Now, you might point out that there is an inherent assumption here. Namely, the only thing that could possibly balance that scale is whether or not the decision to abort has weight. I don't want to get roped into a whole "abortion is bad thing", but I have to cede that. Yes, even though I fully believe a fetus is only 'potential life' until viable and thus not on par with the woman's control over her body, it isn't nothing either. The decision to abort is serious. I don't know anyone who hasn't taken that decision seriously and made it.

You really are not weighing something against nothing. Biology determines who bears what burden. The woman and man together: protection, what/how much/etc. The woman: abort or not. The man: vaginal sex or not.





If you still feel this is somehow lopsided based on the values you (choose to?) assign to each of those, then I again point you to biology and the inherent unfairness of life. It's her body until the fetus is viable, then it is not her body unless having the kid has X% of killing her. Your choice was made when you held the unwrapped condom in your hand. So was hers (after all, she can't just dump the kid on you, can she?).
 
Yes... I know about that case. That is why I framed the argument differently... better and more accurate.

A post-conception opt out instead of one about child support. He argued about it after the child was born.

The same argument is applicable before or after birth.
 
:roll:

You cut out the meat of the argument. Go back and address it if you're serious, man. I'm not fighting peripheral word games.

The bottom line is that for anything you have said to work, you have to move the line from pre- to post-conception. Yet you don't have anything like a solid reason for doing that. I have a reason for not: the duty of dealing with of consequences should trail back to the point in time at which it was decided to accept the risk of those consequences. That's the "pre-". You want the duty of dealing with the consequences to be determined by how the participants in a thing felt after the consequences of whose risk they accepted materialized.

But you don't want it because it makes sense. You want it because it's the only way you can have this lopsided thing where the woman has to decide whether or not to abort, and the male can simply walk no matter what.



Now, you might point out that there is an inherent assumption here. Namely, the only thing that could possibly balance that scale is whether or not the decision to abort has weight. I don't want to get roped into a whole "abortion is bad thing", but I have to cede that. Yes, even though I fully believe a fetus is only 'potential life' until viable and thus not on par with the woman's control over her body, it isn't nothing either. The decision to abort is serious.
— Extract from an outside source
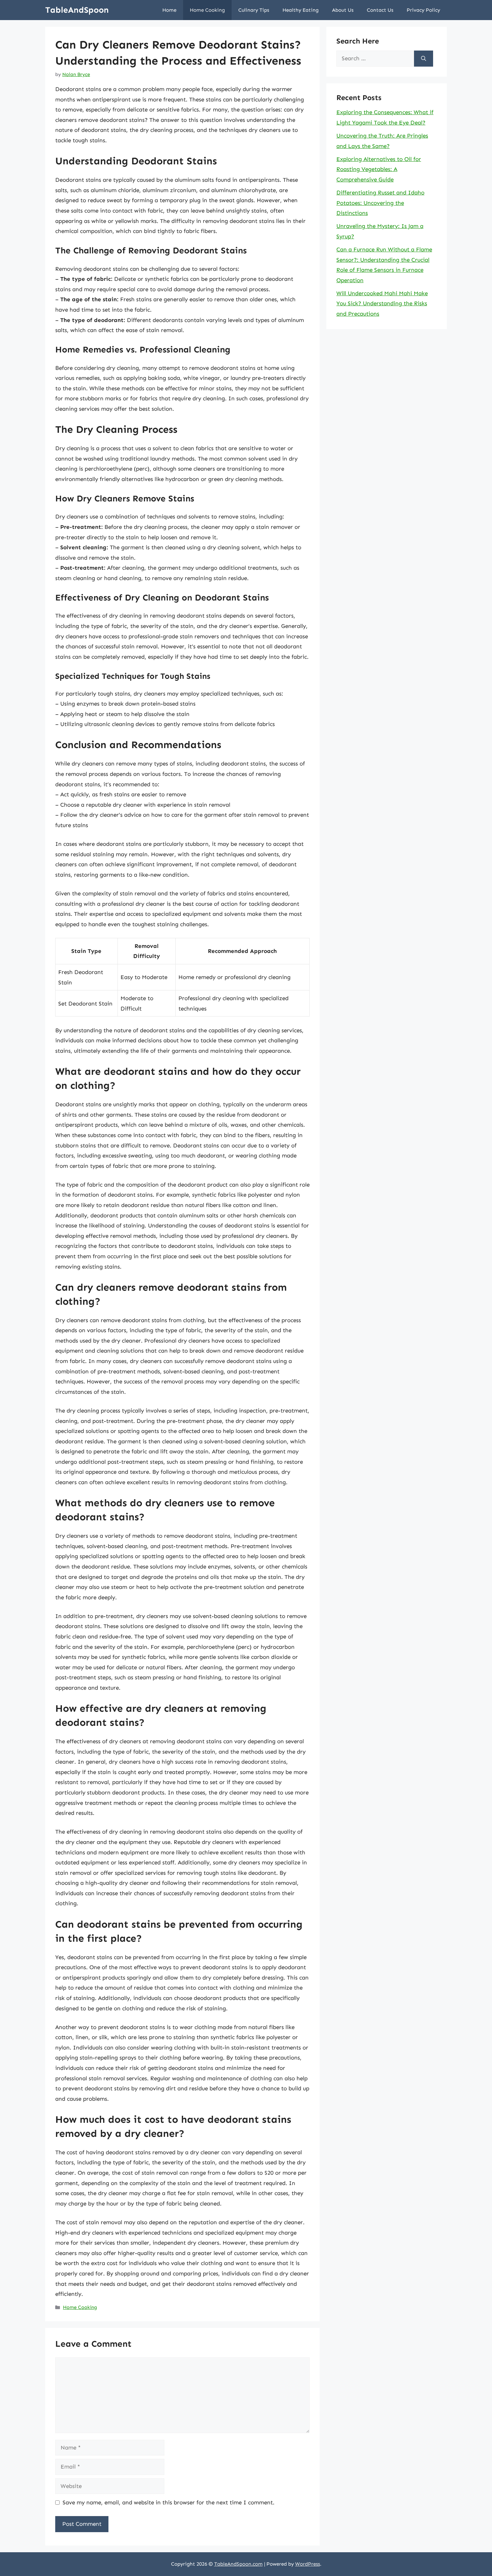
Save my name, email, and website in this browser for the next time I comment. (168, 2502)
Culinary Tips (253, 10)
I don't know anyone who hasn't taken that decision seriously and made it.

You really are not weighing something against nothing. Biology determines who bears what burden. The woman and man together: protection, what/how much/etc. The woman: abort or not. The man: vaginal sex or not.





If you still feel this is somehow lopsided based on the values you (choose to?) assign to each of those, then I again point you to biology and the inherent unfairness of life. It's her body until the fetus is viable, then it is not her body unless having the kid has X% of killing her. Your choice was made when you held the unwrapped condom in your hand. So was hers (after all, she can't just dump the kid on you, can she?).

I didn't move any line... I addressed the argument at the only time that the line matters... post-conception.

Pre-conception is irrelevant as there is no fetus. After the baby passes viability it is ridiculous to argue that the man should be allowed an out and obviously post-birth the whole argument is moot.

So like it or not, it is this lopsided thing where the woman has to decide whether or not to abort, and the male can simply walk no matter what.